— Task set —
[A] Answer these questions about the forum thread on new additions to a flock, one per line:
(i) Why does the first post ask for neutral names?
(ii) What type did fluoro.black guess the babies were?
(iii) If the babies are from the same clutch, which one does kimmikefids say would be a girl?
[B] Pick up the forum thread on new additions to a flock and continue it from its last line.

— Excerpted text —
=-=-=
# New additions to my flock



## herno1 (Apr 4, 2009)

I got two new babies today, no names yet (accepting ideas) Don't know the sex so it should be a neutral name








































Just finish eating. WE'RE FULL!!


----------



## fluoro.black (Nov 5, 2009)

Omg! They are SO cute , I'm probably wrong with my guess, but are they Whiteface Pearl? >.< let me know if I'm wrong :lol:.


----------



## herno1 (Apr 4, 2009)

the clear one is, the other one, not so sure


----------



## fluoro.black (Nov 5, 2009)

Oooh ok  *cheers because I was right with one* :lol:.


----------



## Clairey331 (Oct 21, 2009)

How cute! They are beautiful.


----------



## Raven2322 (Mar 1, 2008)

Aww, they are both so cute. I want to steal them and just give them cuddles. lol  congrats on the new babies.


----------



## Renae (Feb 9, 2008)




----------



## kimmikefids (Aug 2, 2008)

one is a wf pearl and the other a wf cinnamon pearl...if they are from the same clutch i would say the wf cinnamon pearl is a girl and the wf pearl is a male...do you know what the parents were? very cute babies


----------



## herno1 (Apr 4, 2009)
=-=-=
— Extracted information —
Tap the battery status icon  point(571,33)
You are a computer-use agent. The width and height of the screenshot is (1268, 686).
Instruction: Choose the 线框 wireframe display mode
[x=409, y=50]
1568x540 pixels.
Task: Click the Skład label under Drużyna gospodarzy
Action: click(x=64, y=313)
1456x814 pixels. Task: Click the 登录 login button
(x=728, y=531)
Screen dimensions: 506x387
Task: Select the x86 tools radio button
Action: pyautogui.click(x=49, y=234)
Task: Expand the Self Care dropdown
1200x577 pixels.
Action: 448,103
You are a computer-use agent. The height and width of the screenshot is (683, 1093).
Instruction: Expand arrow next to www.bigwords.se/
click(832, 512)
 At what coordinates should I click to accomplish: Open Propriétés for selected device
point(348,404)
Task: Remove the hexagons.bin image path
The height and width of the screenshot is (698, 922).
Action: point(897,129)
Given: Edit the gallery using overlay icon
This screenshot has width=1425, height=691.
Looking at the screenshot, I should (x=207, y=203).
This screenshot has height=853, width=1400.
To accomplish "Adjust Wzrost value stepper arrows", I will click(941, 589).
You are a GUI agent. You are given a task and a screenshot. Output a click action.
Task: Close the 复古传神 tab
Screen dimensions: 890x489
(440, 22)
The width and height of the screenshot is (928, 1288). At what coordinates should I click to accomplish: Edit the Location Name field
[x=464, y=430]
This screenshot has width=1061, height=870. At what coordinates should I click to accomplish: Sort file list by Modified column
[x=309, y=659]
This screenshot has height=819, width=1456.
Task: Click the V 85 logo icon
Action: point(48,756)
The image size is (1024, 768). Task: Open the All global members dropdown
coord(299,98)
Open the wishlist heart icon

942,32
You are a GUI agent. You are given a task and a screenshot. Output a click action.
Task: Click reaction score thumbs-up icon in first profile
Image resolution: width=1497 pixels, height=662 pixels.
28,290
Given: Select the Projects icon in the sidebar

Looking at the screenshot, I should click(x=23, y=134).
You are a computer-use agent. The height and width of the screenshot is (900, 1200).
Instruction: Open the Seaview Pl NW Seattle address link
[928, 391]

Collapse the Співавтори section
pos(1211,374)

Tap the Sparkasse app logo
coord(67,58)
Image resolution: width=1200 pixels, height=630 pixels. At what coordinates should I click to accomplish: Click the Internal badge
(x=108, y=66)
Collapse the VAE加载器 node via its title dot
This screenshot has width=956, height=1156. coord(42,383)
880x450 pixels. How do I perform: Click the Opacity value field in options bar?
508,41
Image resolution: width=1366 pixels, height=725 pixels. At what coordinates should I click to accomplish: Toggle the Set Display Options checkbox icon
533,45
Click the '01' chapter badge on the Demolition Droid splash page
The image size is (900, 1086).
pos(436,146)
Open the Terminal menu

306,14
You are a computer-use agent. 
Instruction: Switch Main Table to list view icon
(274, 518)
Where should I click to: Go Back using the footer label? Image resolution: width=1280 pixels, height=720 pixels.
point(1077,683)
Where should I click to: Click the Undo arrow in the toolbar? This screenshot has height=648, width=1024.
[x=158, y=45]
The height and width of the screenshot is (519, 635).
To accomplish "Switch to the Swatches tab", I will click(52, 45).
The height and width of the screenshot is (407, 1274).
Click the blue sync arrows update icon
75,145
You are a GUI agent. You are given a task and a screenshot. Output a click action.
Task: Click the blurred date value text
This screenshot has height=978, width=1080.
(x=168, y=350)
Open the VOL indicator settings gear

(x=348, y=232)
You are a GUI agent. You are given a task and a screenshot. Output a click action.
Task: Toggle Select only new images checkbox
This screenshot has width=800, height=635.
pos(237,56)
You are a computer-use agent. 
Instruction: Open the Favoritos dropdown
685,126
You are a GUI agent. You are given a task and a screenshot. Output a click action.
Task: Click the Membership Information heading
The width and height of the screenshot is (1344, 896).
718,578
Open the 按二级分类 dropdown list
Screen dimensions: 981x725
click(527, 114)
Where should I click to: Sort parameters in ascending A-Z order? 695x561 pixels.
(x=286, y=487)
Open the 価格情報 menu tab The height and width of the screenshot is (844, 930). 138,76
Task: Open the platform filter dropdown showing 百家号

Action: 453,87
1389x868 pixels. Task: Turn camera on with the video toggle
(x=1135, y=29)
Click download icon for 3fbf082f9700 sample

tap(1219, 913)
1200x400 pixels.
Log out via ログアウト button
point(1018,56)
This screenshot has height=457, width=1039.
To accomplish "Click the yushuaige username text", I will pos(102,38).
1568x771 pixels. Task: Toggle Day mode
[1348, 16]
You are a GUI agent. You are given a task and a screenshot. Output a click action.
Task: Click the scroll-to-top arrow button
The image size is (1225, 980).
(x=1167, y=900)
=-=-=
— Answers for the exercise —
[A]
(i) The poster doesn't know the babies' sex.
(ii) Whiteface Pearl.
(iii) The wf cinnamon pearl.

[B]
kimmikefids said:


> one is a wf pearl and the other a wf cinnamon pearl...if they are from the same clutch i would say the wf cinnamon pearl is a girl and the wf pearl is a male...do you know what the parents were? very cute babies


No, the breeder wasn't to sure about it. He had to breeding pairs toguether and he didn't know. He is a great guy, but he didn't know even that they were in the nest. Feel like I save them when I took them with me.


----------



## srtiels (May 1, 2009)

Very nice babies 

They are still young and your handfeeding them?


----------



## Clawsworth (Nov 9, 2009)

Raven2322 said:


> Aww, they are both so cute. I want to steal them and just give them cuddles. lol  congrats on the new babies.


Agreed completely!


----------



## herno1 (Apr 4, 2009)

Thank you all for the comments. Yes we are handfeeding them. but the white one ( still looking for names) is starting to eat some millets already.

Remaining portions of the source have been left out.